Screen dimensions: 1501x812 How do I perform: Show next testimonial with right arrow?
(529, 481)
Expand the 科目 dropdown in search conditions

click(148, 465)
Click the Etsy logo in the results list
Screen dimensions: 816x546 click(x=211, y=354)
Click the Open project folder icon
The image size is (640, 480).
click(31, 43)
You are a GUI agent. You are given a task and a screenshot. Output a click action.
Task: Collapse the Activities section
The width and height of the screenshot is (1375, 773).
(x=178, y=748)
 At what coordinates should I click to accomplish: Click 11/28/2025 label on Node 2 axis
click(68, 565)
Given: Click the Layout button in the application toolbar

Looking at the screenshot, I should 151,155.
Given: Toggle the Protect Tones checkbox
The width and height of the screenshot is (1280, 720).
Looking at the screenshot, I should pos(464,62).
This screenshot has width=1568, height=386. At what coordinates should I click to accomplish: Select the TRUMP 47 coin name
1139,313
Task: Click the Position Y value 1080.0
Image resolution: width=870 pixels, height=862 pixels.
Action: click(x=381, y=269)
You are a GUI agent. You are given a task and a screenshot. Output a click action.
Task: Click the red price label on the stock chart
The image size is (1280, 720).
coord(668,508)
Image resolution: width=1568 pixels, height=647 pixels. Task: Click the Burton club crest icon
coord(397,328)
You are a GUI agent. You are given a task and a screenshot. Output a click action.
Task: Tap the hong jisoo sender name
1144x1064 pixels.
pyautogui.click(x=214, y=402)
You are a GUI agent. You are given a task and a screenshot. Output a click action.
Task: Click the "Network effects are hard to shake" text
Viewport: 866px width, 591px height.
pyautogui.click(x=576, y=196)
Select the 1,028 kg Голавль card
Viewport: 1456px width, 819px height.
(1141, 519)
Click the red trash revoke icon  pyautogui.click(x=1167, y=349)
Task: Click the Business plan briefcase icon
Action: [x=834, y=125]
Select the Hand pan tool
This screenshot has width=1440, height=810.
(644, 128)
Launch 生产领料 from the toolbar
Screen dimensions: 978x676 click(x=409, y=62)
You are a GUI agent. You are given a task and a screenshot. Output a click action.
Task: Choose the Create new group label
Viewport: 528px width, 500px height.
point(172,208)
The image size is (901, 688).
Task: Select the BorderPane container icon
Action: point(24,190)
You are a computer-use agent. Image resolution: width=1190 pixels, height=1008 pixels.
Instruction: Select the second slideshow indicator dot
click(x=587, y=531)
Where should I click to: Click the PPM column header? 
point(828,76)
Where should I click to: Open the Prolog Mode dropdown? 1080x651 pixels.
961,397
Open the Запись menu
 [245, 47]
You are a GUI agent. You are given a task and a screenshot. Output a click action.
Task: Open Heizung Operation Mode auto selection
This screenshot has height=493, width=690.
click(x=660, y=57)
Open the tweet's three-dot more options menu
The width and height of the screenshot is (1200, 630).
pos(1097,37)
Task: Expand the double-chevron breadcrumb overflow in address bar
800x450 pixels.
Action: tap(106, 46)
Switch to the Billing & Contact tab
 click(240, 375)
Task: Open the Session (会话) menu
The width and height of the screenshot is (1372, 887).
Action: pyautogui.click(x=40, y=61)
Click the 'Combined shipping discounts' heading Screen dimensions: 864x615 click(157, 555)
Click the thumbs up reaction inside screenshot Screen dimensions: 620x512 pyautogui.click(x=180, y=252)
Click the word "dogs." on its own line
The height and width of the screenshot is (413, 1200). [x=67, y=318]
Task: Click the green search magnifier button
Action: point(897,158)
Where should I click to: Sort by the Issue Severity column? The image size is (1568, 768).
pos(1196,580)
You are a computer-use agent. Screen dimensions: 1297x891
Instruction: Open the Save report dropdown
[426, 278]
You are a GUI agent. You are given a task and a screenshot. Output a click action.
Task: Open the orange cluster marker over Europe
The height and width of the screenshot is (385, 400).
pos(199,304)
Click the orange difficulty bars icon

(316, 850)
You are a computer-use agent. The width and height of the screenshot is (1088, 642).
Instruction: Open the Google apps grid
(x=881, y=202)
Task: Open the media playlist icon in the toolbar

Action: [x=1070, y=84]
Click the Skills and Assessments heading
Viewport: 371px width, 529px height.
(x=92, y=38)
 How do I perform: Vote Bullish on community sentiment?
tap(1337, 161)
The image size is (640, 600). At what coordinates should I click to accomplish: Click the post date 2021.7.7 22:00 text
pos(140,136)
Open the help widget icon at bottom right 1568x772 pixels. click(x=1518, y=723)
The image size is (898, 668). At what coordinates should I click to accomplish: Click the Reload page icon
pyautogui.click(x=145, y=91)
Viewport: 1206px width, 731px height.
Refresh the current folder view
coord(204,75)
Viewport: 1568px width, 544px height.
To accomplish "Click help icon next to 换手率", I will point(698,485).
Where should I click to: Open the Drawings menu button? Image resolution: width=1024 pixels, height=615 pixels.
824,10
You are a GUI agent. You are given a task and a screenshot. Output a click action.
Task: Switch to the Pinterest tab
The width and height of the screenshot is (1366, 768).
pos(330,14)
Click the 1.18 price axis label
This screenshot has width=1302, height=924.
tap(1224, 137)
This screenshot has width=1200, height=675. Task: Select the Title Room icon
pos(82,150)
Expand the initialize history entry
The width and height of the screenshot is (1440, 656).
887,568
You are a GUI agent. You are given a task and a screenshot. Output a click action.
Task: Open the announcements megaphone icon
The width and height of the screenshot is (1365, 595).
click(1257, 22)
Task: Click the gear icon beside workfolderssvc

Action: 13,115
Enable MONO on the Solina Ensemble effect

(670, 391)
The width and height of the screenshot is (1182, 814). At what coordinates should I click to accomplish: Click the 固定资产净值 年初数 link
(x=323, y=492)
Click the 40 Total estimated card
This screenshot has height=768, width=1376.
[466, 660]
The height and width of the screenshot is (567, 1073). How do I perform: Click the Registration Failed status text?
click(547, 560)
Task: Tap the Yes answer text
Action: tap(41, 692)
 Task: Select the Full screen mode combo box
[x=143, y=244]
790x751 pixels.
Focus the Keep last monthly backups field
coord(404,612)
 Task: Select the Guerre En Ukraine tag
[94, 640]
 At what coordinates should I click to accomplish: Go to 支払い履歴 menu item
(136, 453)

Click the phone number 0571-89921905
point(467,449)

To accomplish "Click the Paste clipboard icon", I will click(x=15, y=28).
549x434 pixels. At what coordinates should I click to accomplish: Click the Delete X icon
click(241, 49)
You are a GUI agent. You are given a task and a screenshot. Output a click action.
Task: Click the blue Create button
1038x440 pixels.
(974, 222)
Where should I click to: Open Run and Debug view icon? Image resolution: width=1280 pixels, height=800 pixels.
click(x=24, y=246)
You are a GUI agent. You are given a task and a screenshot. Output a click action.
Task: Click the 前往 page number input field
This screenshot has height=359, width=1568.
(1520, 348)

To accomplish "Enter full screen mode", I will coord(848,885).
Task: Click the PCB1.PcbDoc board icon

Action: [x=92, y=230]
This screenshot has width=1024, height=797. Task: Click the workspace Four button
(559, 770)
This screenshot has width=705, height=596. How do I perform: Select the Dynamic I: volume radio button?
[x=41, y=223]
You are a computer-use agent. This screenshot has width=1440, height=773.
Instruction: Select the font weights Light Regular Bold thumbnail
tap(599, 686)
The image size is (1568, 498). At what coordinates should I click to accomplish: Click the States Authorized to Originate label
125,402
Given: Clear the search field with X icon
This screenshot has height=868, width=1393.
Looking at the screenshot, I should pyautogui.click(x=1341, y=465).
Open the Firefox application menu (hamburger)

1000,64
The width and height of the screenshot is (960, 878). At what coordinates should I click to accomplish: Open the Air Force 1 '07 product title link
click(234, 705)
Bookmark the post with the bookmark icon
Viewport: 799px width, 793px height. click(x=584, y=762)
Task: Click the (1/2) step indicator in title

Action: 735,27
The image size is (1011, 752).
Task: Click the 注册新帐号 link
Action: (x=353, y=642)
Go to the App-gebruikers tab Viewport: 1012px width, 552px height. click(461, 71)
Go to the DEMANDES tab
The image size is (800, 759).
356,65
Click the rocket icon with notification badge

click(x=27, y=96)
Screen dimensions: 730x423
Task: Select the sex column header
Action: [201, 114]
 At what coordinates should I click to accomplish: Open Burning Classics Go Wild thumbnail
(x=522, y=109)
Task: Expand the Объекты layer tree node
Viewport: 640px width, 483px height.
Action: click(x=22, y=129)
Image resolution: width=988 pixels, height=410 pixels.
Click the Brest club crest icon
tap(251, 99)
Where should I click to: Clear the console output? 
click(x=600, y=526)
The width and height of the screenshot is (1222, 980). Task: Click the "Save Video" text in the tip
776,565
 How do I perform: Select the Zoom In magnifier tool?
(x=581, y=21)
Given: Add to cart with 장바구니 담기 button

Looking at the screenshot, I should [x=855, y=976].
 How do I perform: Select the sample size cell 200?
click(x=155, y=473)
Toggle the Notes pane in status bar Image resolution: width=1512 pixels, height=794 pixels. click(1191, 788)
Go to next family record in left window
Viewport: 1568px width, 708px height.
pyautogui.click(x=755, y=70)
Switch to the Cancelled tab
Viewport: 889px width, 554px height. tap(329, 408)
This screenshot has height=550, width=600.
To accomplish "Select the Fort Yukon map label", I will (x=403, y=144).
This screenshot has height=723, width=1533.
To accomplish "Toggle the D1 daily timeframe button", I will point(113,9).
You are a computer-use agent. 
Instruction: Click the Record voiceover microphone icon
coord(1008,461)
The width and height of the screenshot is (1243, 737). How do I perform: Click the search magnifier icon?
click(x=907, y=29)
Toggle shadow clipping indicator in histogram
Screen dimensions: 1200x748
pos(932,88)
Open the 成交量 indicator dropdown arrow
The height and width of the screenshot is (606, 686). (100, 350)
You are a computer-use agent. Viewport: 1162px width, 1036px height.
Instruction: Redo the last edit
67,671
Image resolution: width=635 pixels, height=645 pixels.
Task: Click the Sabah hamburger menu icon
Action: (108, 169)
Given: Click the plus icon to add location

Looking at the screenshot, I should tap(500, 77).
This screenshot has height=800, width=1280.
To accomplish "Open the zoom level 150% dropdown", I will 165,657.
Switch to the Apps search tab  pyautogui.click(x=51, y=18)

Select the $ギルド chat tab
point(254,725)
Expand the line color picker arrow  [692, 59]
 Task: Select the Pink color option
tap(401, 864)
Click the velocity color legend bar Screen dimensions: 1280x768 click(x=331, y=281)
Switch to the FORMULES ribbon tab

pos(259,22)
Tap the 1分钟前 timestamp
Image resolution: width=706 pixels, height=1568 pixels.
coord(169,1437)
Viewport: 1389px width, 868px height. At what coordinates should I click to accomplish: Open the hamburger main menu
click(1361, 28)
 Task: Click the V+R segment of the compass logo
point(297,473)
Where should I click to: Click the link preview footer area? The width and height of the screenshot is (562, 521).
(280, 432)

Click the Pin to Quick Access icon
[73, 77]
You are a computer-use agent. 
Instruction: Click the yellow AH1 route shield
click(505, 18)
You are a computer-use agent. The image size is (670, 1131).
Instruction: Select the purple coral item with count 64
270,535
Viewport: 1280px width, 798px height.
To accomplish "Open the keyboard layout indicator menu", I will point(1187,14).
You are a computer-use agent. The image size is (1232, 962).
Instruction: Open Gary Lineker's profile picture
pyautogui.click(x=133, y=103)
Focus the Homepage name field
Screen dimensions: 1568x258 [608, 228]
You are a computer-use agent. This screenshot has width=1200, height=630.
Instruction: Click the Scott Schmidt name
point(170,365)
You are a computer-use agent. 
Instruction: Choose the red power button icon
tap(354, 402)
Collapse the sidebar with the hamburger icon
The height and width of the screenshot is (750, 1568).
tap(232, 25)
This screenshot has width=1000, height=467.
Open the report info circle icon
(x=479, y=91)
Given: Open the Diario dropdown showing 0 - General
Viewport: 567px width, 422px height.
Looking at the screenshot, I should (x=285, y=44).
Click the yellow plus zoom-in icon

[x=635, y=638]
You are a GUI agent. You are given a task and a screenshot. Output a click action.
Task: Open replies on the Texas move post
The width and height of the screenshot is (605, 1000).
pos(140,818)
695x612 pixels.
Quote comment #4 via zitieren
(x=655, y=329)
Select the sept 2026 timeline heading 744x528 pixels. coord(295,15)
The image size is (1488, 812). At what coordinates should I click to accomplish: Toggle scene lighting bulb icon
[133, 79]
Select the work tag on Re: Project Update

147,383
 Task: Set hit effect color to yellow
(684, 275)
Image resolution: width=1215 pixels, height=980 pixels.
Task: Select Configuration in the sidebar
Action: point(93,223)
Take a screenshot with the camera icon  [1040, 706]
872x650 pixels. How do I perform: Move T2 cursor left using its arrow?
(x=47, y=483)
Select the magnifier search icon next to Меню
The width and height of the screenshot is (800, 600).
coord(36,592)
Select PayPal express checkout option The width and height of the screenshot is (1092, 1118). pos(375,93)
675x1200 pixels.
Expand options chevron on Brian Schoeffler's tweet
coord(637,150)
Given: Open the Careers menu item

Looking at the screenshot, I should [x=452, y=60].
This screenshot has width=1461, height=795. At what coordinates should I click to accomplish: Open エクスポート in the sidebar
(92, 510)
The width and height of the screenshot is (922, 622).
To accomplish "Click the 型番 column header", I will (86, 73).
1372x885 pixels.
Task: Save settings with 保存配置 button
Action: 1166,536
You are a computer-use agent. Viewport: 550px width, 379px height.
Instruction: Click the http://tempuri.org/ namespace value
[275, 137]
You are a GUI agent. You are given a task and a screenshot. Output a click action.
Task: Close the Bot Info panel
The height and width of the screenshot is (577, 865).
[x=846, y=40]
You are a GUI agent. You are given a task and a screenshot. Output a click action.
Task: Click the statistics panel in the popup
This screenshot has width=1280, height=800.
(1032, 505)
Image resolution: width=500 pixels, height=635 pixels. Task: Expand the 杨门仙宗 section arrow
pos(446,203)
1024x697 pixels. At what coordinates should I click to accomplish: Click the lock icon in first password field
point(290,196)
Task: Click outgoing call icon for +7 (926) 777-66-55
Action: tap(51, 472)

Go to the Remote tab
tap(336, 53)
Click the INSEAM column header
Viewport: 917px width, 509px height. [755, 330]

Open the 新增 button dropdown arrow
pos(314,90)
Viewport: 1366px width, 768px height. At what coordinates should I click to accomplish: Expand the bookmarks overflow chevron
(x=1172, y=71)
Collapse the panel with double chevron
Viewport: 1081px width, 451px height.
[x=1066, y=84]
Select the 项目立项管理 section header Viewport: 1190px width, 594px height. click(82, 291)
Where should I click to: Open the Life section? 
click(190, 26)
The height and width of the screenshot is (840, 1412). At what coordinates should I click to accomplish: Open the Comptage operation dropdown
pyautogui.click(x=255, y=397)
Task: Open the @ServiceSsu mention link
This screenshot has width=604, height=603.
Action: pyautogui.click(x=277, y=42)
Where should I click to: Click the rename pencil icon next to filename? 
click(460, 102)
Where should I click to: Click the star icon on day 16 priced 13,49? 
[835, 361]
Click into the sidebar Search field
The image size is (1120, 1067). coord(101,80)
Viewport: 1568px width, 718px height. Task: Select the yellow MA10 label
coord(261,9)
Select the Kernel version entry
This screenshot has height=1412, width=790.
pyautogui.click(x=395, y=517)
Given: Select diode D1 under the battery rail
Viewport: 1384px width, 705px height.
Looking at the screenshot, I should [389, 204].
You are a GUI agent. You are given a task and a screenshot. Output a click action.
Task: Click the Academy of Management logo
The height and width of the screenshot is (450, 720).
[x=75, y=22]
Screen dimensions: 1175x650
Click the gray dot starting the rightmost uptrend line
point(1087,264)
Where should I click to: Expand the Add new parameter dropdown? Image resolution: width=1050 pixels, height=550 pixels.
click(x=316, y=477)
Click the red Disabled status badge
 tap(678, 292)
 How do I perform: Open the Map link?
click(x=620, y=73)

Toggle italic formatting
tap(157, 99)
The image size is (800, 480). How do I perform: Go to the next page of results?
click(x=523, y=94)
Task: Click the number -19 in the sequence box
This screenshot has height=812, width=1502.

* * * * * * *

*Problem to work on*
Given the records above, reproduce precisely and only the lines between the line holding "Select the sept" and the line holding "Task: Close the Bot Info panel", inclusive.

*Reply*
Select the sept 2026 timeline heading 744x528 pixels. coord(295,15)
The image size is (1488, 812). At what coordinates should I click to accomplish: Toggle scene lighting bulb icon
[133, 79]
Select the work tag on Re: Project Update

147,383
 Task: Set hit effect color to yellow
(684, 275)
Image resolution: width=1215 pixels, height=980 pixels.
Task: Select Configuration in the sidebar
Action: point(93,223)
Take a screenshot with the camera icon  [1040, 706]
872x650 pixels. How do I perform: Move T2 cursor left using its arrow?
(x=47, y=483)
Select the magnifier search icon next to Меню
The width and height of the screenshot is (800, 600).
coord(36,592)
Select PayPal express checkout option The width and height of the screenshot is (1092, 1118). pos(375,93)
675x1200 pixels.
Expand options chevron on Brian Schoeffler's tweet
coord(637,150)
Given: Open the Careers menu item

Looking at the screenshot, I should [x=452, y=60].
This screenshot has width=1461, height=795. At what coordinates should I click to accomplish: Open エクスポート in the sidebar
(92, 510)
The width and height of the screenshot is (922, 622).
To accomplish "Click the 型番 column header", I will (86, 73).
1372x885 pixels.
Task: Save settings with 保存配置 button
Action: 1166,536
You are a computer-use agent. Viewport: 550px width, 379px height.
Instruction: Click the http://tempuri.org/ namespace value
[275, 137]
You are a GUI agent. You are given a task and a screenshot. Output a click action.
Task: Close the Bot Info panel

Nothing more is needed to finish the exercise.